Text and item location listing:

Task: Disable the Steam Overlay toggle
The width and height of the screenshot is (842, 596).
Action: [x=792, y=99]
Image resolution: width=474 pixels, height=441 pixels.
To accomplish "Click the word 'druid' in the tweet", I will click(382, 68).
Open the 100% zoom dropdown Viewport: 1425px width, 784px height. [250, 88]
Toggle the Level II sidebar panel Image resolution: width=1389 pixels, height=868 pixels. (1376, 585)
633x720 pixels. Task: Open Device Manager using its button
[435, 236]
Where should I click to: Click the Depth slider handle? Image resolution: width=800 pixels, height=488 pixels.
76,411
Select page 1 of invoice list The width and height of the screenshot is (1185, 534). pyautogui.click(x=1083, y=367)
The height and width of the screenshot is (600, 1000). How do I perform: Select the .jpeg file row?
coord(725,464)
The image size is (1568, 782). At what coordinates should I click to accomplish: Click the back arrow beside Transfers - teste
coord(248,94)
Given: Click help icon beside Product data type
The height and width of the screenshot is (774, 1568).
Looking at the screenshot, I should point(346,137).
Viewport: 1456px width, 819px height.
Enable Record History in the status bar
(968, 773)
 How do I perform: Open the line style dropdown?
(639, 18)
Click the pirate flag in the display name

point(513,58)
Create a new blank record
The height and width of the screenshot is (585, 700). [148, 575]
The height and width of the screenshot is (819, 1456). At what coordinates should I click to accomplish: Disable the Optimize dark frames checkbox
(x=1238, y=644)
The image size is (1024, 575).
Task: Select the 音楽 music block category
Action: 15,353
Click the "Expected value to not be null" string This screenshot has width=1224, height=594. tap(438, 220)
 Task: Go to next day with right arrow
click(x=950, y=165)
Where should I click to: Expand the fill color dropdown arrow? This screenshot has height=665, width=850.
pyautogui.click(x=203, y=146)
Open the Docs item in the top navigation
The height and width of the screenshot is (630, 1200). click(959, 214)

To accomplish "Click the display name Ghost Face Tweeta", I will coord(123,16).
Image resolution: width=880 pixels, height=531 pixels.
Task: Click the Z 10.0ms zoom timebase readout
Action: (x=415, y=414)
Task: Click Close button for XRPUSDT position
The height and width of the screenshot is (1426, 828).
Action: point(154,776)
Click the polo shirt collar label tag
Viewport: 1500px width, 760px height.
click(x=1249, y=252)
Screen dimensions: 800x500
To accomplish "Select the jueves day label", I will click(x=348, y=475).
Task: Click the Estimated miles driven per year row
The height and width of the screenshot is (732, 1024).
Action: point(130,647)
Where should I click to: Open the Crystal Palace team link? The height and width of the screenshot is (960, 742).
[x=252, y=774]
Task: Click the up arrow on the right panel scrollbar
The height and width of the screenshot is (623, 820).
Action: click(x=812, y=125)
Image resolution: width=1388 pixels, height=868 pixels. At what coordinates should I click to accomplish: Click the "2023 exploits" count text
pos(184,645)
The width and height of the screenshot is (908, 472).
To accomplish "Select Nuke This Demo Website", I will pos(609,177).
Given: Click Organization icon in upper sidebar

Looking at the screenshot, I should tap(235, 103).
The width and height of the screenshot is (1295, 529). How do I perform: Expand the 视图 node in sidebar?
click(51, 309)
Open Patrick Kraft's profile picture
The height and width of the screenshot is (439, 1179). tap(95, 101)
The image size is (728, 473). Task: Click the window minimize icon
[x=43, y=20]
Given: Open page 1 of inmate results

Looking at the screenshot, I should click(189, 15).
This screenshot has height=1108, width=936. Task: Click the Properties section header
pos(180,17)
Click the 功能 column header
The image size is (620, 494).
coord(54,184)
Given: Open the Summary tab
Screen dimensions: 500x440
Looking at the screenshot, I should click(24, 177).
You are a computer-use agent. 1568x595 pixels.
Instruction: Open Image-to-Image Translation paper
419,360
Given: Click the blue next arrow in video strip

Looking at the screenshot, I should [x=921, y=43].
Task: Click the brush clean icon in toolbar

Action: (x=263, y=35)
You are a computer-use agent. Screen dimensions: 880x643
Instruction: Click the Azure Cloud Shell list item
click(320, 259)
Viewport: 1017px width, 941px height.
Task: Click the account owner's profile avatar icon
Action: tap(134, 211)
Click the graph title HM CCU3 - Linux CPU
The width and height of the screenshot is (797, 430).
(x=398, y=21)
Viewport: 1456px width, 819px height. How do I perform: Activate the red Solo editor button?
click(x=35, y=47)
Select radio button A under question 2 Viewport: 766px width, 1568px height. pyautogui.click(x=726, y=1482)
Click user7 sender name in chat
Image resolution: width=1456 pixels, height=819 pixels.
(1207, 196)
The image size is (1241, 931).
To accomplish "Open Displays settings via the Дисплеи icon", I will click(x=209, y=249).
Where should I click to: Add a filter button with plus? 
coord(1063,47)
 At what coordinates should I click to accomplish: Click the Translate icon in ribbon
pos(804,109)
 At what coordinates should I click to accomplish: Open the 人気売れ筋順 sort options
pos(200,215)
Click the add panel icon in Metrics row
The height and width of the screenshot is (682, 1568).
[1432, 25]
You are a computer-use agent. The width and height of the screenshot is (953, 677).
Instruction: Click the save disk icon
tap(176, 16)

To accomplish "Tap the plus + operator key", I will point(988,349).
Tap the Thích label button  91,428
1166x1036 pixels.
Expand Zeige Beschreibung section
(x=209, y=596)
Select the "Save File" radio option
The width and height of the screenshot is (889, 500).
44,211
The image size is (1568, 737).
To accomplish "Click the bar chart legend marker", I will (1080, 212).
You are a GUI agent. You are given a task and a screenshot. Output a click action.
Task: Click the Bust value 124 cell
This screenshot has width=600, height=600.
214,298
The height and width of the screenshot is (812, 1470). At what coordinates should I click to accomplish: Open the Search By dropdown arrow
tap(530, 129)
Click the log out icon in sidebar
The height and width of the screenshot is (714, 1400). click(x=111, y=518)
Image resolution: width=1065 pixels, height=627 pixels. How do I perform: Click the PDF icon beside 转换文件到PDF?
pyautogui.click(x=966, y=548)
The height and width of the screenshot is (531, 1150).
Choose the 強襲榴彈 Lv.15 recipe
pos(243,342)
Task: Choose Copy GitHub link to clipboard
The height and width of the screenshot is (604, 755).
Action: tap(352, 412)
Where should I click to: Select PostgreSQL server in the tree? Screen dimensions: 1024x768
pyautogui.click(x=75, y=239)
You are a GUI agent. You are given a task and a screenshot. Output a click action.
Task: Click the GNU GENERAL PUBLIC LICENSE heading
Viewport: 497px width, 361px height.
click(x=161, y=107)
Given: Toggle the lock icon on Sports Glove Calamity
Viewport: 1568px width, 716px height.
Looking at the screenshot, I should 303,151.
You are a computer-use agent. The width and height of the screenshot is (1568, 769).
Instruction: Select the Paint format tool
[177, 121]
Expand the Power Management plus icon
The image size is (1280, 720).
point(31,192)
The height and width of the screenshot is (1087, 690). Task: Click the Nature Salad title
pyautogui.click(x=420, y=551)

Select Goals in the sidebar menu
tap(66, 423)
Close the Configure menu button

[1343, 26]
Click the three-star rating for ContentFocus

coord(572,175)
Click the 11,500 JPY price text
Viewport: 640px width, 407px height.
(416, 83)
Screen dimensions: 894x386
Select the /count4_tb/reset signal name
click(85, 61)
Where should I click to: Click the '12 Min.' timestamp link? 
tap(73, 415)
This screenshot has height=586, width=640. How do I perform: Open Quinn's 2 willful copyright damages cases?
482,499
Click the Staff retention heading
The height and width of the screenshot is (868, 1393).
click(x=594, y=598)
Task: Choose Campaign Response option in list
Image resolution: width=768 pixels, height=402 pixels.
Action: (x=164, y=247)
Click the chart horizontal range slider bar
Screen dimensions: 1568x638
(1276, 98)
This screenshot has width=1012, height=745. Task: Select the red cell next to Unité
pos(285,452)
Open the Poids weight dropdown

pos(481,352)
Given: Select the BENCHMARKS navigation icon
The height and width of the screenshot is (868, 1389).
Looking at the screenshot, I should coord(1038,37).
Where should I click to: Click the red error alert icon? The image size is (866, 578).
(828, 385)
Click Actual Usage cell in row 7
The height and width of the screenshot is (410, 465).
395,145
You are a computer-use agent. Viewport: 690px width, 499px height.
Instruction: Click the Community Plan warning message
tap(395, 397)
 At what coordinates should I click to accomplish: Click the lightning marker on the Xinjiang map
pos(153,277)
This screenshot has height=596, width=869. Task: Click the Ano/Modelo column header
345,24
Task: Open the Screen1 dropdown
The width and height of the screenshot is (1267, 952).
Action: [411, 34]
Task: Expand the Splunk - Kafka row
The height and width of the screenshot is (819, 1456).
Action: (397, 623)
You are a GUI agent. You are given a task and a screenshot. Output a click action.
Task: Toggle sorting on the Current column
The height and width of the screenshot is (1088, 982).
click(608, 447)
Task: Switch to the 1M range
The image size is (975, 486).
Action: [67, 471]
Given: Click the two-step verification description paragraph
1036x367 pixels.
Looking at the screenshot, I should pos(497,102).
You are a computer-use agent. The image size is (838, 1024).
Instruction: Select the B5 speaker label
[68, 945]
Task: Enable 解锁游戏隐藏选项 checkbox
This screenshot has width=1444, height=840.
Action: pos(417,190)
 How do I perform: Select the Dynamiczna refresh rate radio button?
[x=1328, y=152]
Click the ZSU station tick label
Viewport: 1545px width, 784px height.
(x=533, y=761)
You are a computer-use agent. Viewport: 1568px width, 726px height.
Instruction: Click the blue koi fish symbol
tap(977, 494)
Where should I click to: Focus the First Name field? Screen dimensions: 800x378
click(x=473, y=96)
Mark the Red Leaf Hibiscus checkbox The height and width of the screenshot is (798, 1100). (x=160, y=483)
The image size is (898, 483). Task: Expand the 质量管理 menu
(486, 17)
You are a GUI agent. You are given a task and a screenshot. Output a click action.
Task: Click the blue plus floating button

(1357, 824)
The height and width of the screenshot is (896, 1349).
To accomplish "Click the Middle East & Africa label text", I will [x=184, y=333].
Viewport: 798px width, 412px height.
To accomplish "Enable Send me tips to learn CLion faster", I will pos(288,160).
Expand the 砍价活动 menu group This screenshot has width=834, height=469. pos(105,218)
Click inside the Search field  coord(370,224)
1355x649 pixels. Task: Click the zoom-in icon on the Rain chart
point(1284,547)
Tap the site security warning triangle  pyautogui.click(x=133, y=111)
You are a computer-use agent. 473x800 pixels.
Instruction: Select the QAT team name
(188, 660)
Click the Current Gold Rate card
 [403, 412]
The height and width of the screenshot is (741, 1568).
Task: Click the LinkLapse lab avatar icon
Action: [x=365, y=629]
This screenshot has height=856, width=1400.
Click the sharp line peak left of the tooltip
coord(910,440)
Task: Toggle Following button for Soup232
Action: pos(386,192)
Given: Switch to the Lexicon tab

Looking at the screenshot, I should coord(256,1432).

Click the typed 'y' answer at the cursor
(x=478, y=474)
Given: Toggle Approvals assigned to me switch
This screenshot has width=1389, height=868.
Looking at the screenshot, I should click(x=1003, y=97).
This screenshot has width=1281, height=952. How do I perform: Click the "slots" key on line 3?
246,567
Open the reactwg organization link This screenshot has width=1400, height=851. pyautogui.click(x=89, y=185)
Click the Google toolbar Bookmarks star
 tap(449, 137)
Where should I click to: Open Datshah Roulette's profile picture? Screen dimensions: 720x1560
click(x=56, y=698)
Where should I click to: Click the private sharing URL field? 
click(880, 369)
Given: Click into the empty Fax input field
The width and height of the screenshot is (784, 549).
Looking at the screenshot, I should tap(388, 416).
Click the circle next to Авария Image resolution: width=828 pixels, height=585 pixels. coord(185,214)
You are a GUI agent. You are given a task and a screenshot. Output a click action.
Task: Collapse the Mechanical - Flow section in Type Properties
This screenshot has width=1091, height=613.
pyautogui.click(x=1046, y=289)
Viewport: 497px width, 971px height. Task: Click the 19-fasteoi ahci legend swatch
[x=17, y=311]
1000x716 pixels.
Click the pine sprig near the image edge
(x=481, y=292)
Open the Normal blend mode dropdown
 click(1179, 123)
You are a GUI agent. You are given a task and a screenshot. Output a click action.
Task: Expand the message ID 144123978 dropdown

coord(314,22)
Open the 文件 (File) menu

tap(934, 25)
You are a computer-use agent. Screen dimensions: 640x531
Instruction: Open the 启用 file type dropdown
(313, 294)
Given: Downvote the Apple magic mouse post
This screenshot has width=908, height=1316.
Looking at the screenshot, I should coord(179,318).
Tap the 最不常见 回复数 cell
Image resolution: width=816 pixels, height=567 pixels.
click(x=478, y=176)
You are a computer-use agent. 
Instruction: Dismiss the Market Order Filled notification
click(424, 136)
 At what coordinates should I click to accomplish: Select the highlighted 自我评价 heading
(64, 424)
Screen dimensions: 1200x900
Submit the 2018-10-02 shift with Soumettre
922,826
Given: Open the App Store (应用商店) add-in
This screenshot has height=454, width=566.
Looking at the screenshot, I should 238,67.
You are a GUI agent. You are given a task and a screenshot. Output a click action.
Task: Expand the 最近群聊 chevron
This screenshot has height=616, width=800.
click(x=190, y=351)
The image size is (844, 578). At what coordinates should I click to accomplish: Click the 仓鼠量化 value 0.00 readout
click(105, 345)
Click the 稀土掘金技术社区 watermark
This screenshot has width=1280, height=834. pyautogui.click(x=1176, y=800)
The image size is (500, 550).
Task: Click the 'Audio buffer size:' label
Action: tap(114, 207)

- [Directions]: Can you give the stretch of the listing from the line containing "Click the circle" through the line containing "pyautogui.click(x=1046, y=289)" as a JSON list of strings, one per line, leaving out blank lines?

- [Task result]:
[
  "Click the circle next to Авария Image resolution: width=828 pixels, height=585 pixels. coord(185,214)",
  "You are a GUI agent. You are given a task and a screenshot. Output a click action.",
  "Task: Collapse the Mechanical - Flow section in Type Properties",
  "This screenshot has width=1091, height=613.",
  "pyautogui.click(x=1046, y=289)"
]